Polizisten sichern die Automaten in einem Wettbüro.

Clan-Kriminalität: 18 Haftbefehle nach 24-Stunden-Razzia in NRW

Stand: 13.03.2022, 14:50 Uhr

Illegales Glücksspiel, Geldwäsche und Betrug: Im Kampf gegen Clan-Kriminalität hat die NRW-Polizei mit rund 1.500 Polizisten Razzien in Ruhrgebiet und Rheinland durchgeführt. Dabei gab es 18 Haftbefehle und 27 vorläufige Festnahmen.

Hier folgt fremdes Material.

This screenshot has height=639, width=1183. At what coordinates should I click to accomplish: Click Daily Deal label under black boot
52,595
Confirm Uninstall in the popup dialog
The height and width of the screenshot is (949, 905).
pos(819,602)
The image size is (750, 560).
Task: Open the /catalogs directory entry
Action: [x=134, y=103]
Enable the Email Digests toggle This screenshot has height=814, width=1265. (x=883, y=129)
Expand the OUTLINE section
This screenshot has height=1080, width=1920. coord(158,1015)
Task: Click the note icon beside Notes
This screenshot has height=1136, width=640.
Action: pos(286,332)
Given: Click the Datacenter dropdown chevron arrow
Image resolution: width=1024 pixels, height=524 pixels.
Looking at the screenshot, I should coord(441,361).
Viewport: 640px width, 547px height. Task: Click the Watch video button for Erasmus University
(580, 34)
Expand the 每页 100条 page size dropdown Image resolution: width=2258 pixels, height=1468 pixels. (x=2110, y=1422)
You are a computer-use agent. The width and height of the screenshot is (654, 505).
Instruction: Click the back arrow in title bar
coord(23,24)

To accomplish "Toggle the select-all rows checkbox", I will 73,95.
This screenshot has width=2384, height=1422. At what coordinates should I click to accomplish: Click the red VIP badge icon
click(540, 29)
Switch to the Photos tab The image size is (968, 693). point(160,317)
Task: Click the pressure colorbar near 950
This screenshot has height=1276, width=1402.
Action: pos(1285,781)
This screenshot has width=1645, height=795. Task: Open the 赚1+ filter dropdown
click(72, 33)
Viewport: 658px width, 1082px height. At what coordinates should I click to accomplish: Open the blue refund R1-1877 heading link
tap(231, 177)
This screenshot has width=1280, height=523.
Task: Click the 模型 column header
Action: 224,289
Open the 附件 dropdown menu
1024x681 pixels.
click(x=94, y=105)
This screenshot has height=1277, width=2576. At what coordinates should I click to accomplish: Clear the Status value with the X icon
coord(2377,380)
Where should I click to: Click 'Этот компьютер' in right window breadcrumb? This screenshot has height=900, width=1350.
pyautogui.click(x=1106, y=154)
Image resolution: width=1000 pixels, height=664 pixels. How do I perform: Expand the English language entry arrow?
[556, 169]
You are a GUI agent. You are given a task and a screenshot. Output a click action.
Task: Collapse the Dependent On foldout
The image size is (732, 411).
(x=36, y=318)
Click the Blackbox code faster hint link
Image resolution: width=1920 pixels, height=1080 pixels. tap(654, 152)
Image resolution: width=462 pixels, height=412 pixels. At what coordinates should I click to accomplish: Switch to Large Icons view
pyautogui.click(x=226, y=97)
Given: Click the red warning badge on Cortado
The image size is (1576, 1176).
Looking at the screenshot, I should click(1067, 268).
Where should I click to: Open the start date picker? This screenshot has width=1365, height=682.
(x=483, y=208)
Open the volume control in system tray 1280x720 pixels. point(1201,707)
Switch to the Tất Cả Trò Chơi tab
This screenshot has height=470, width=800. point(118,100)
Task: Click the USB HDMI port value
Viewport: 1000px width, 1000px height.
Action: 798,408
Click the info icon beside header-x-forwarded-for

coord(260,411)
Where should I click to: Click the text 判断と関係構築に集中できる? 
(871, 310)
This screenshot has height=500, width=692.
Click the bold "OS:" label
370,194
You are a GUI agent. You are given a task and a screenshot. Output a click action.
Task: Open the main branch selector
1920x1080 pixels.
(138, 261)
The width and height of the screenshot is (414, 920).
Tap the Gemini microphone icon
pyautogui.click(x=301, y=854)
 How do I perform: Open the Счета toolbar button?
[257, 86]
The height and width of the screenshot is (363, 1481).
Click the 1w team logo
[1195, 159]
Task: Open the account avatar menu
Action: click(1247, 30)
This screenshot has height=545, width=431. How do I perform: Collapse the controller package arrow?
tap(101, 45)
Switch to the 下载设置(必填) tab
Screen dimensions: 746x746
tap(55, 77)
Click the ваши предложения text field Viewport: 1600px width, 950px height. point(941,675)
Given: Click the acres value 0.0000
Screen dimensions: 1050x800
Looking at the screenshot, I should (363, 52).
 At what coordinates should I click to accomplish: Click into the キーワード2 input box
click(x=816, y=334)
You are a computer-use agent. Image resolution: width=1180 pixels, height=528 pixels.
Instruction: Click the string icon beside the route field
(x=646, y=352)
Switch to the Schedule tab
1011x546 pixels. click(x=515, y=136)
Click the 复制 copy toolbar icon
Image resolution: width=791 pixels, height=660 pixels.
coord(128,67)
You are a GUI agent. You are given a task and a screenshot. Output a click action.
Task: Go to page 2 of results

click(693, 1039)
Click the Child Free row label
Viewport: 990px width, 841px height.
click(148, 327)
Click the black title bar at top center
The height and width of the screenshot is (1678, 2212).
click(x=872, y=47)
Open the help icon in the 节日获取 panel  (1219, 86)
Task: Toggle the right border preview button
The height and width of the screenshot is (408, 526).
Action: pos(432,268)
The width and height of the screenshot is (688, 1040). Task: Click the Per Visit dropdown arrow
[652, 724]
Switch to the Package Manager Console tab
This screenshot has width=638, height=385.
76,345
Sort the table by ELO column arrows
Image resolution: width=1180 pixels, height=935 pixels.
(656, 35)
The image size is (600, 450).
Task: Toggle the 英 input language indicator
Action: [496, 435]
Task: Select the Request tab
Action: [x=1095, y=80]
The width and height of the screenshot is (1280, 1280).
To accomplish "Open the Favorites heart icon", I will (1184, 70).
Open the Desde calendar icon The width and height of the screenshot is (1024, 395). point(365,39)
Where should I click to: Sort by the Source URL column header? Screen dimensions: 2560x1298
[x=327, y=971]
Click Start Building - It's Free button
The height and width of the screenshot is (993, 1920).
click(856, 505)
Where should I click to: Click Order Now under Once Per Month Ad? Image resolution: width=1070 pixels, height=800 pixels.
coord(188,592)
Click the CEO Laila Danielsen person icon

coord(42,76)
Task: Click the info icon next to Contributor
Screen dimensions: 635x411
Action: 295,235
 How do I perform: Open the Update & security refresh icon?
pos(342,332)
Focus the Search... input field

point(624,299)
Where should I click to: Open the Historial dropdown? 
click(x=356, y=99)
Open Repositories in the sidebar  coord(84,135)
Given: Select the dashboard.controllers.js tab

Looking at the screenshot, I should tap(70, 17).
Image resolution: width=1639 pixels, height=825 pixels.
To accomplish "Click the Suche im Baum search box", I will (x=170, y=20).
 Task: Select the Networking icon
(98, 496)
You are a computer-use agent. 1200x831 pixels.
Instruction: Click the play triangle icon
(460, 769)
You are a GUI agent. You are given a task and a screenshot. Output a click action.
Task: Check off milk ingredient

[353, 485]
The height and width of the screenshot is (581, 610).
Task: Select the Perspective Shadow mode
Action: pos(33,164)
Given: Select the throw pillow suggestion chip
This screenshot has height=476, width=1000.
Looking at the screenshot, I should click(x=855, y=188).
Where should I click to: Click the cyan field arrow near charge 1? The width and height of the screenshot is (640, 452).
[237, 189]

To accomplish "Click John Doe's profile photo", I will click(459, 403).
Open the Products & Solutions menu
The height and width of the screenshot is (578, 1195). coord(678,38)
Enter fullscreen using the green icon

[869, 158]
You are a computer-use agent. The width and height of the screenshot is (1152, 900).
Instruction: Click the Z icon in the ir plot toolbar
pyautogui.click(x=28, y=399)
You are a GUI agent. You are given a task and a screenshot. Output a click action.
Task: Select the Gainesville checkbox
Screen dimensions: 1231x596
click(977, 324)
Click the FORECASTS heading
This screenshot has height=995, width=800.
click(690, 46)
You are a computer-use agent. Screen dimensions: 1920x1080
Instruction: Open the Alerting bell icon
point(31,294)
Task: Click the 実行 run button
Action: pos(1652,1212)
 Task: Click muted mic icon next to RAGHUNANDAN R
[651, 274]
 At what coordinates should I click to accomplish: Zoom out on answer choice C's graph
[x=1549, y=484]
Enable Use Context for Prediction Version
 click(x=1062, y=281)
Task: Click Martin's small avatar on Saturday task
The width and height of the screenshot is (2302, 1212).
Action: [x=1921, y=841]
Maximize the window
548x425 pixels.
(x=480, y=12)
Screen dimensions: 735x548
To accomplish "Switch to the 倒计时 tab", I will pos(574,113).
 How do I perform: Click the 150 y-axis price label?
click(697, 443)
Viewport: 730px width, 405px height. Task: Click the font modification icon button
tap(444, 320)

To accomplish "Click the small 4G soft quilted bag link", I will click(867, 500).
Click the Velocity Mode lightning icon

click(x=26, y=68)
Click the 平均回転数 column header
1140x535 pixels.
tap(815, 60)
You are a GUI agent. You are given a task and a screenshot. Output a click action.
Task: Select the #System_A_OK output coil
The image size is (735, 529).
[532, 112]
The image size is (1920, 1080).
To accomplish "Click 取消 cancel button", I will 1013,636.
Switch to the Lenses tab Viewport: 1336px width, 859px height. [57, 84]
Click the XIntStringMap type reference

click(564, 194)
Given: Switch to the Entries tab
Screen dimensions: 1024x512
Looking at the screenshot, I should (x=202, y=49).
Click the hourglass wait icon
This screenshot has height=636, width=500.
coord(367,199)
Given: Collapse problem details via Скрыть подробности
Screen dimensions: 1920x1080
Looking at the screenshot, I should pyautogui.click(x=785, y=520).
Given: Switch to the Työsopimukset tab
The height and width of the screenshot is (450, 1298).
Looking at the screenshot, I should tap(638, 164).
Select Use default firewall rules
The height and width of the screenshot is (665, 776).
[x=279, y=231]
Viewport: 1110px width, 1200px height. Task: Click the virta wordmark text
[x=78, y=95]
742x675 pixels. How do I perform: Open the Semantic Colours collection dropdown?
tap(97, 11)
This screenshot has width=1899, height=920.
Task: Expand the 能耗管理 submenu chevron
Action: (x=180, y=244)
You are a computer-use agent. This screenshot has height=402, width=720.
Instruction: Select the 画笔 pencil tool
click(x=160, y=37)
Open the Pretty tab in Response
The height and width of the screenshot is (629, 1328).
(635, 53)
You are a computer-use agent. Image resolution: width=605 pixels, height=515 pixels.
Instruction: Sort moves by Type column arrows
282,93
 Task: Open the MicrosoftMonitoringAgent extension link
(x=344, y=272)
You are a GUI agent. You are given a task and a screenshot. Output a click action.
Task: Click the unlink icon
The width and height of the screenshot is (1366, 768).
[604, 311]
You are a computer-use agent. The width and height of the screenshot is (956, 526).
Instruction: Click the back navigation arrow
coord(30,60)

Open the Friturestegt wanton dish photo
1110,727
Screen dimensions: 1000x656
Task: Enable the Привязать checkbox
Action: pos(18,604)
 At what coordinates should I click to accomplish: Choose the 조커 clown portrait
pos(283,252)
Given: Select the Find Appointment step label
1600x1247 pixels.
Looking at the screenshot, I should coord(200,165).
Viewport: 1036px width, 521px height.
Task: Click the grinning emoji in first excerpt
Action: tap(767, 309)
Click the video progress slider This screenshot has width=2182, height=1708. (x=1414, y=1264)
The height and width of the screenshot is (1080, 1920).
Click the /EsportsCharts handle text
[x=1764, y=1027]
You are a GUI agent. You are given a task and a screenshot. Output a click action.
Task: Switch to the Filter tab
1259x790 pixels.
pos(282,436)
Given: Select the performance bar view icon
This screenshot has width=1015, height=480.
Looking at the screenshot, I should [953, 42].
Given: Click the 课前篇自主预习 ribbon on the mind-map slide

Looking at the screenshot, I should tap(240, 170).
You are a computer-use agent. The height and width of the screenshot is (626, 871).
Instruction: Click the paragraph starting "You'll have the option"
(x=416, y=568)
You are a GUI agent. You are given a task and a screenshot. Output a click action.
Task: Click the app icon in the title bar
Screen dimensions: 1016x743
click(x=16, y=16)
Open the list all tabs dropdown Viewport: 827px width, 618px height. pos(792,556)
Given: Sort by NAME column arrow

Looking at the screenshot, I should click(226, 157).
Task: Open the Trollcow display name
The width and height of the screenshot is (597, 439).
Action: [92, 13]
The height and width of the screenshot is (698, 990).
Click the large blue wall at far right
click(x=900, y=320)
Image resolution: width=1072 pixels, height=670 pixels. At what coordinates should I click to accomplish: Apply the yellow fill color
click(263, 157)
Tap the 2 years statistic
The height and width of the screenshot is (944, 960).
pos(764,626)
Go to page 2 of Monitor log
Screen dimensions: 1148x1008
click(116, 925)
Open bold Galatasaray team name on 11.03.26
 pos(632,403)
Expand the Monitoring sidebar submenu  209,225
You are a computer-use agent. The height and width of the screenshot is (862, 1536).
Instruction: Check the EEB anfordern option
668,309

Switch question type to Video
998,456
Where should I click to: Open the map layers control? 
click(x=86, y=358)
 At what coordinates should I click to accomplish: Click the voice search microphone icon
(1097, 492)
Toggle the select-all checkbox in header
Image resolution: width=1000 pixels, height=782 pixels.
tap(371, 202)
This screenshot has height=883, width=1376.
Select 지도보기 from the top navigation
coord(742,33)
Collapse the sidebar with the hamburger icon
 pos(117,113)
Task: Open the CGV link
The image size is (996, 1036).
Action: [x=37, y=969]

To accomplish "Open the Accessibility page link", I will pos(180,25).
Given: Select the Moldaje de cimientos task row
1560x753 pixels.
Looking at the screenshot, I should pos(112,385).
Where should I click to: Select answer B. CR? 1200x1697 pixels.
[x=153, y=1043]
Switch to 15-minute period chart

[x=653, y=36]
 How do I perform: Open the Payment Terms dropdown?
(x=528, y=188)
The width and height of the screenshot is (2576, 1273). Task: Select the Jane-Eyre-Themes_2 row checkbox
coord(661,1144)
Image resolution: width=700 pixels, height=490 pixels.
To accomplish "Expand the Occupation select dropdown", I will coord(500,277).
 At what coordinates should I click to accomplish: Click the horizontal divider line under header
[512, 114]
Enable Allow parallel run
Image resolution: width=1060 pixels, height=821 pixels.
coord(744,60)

Die Ermittler führten 24 Stunden lang in vielen Städten des Ruhrgebiets im Einsatz Razzien und Kontrollen durch - zum Beispiel in Essen, Duisburg, Kleve, Mülheim, Bochum, Herne, Hattingen, Dortmund, Gelsenkirchen und dem Rhein-Sieg-Kreis. Die Bilanz: 18 Haftbefehle, 27 vorläufige Festnahmen und mehr als 140 Strafanzeigen.

Außerdem schrieben die Beamten rund 800 Anzeigen wegen Ordnungswidrigkeiten und verhängten mehr als 850 Verwarngelder. Bei den Durchsuchungen ging es um eine ganze Reihe von möglichen Delikten wie Geldwäsche oder illegales Glücksspiel.

Reul: Razzia mit Symbolkraft im kriminellen Clan-Milieu

In diesen 24 Stunden haben wir viele, teils auch neue Betätigungsfelder der kriminellen Clans unter die Lupe genommen", so NRW-Innenminister Herbert Reul am Sonntag, „Ich bin sicher, dass dieser 24-Stunden-Marathon im kriminellen Clan-Milieu Symbolkraft hat, weit über den heutigen Tag hinaus." Man wolle nun weiter dranbleiben.

Betrug durch manipulierte Spielautomaten

Bei den Dursuchungen spürten die Ermittler auch 35 illegale Spielautomaten auf. Durch solche manipulierte Geräte könnten nicht nur Umsätze verschleiert, sondern auch Spieler betrogen werden, erklärte ein Polizeisprecher gegenüber dem WDR. "Ein Automat kann auch so manipuliert sein, dass der Spieler nicht gewinnen kann oder dass er falsche Umsätze anzeigt."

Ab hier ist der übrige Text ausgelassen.